A definição técnica de informação mais citada e difundida é dada por  Shannon (1948) como parte de sua teoria matemática da comunicação. Para Shannon, a informação não se refere a seu significado ou semântica, como é coloquialmente. A informação é a quantidade de incerteza em uma mensagem (sequência de dados) medida através da análise probabilística de seus elementos. A teoria da informação se desenvolveu em uma ferramenta matemática excepcionalmente poderosa que pode ser utilizada, entre diversas outras coisas, para mensurar a complexidade de sistemas físicos. Mas, a quantidade da informação de Shannon é uma medida de o que pode se saber sobre um sistema distinto do sistema em si. A informação está com o mensurador ao invés do mensurado13.

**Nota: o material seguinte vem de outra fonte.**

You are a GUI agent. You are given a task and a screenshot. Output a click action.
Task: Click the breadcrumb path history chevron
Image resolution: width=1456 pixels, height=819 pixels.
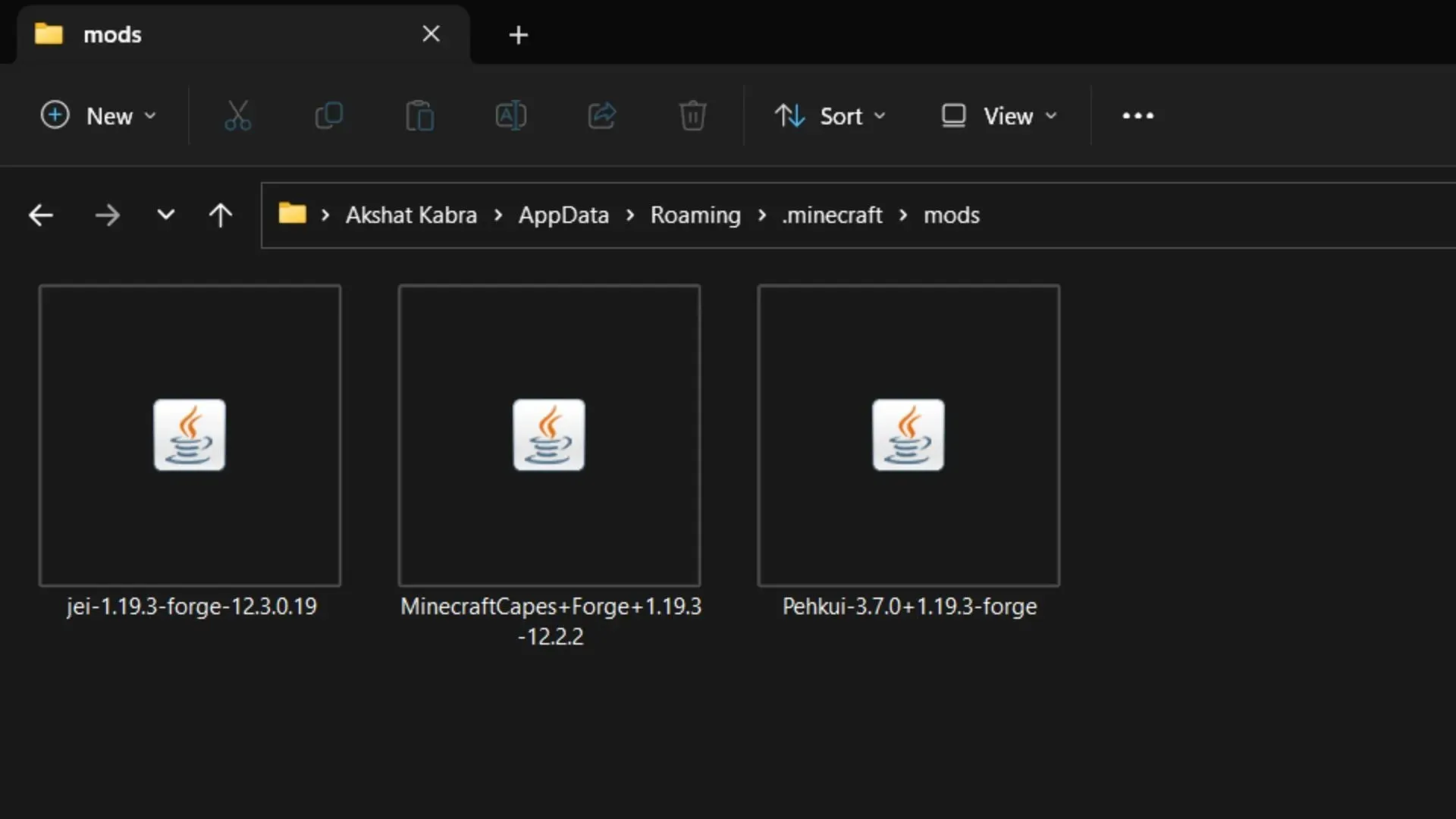pos(165,215)
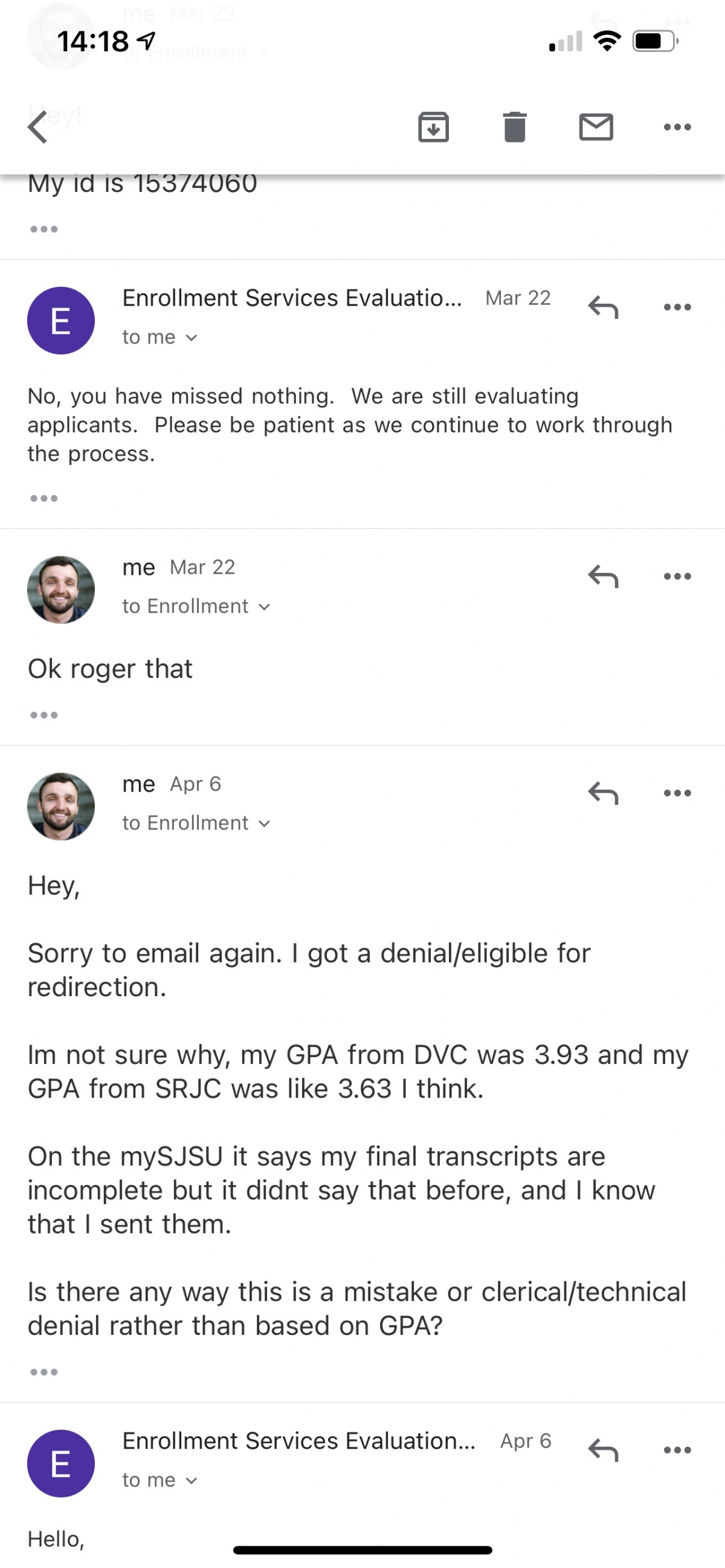725x1568 pixels.
Task: Tap the purple E sender avatar for Mar 22
Action: coord(61,321)
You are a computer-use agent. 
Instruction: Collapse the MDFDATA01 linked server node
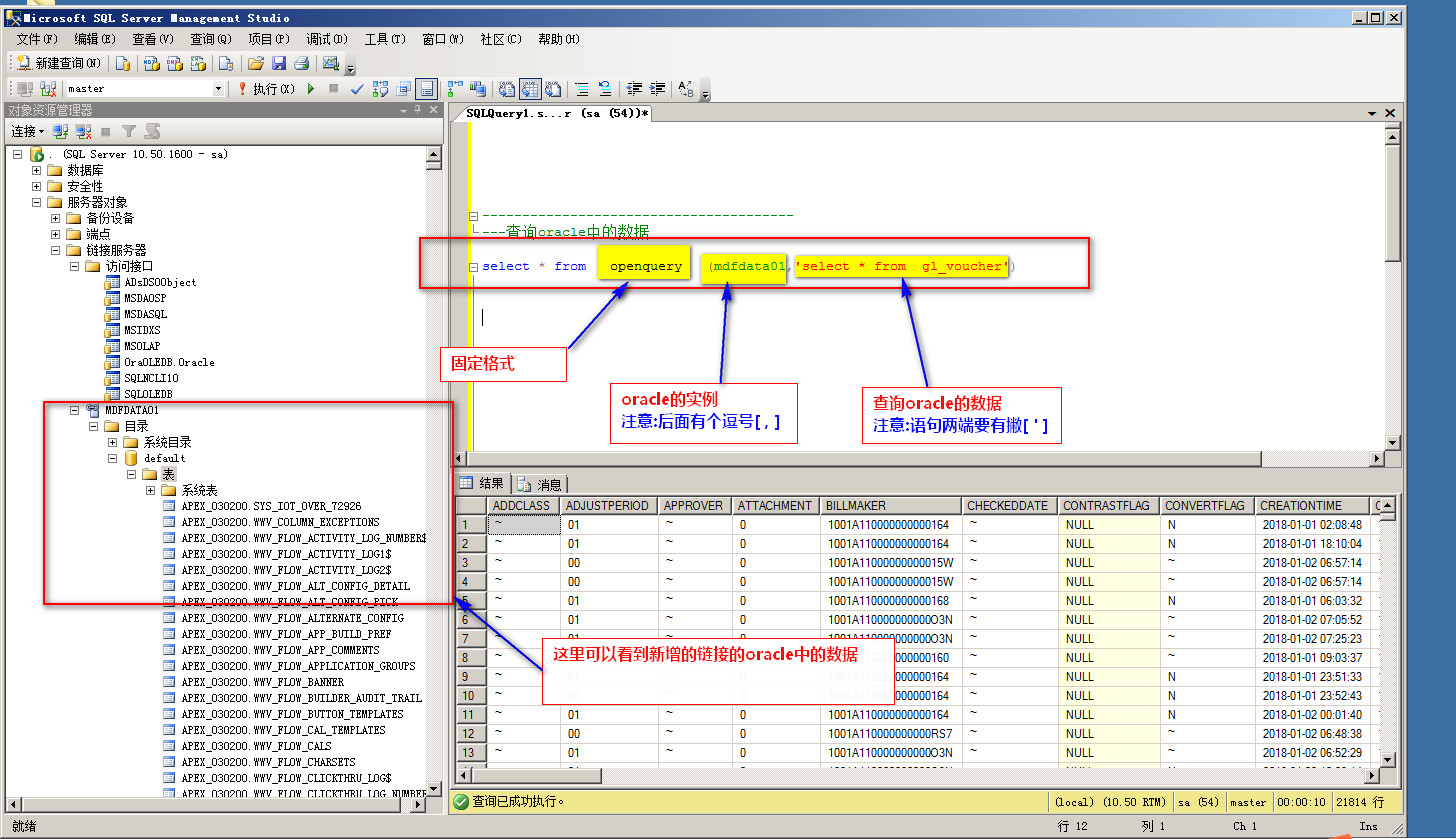click(74, 410)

Outra definição de informação comumente citada é de Gregory Bateson “a diferença que faz a diferença”  (Bateson, 1979). Como seu colega teórico cibernético Wiener (1948), Bateson distinguiu nitidamente informação de energia. Diferença não é a propriedade do que ele chama de “material ordinário do universo” governado pela atividade energética. Não é um objeto dos efeitos de impactos e forças, mas uma propriedade abstrata e relativa da mente que existe fora do reino da causalidade física: “Diferença, sendo da relação da natureza, não está localizado no tempo ou espaço”. O conceito de informação definido de acordo com Bateson como uma diferença abstrata “não-substancial” não pode ser utilizada para explicar a consciência como um processo físico14.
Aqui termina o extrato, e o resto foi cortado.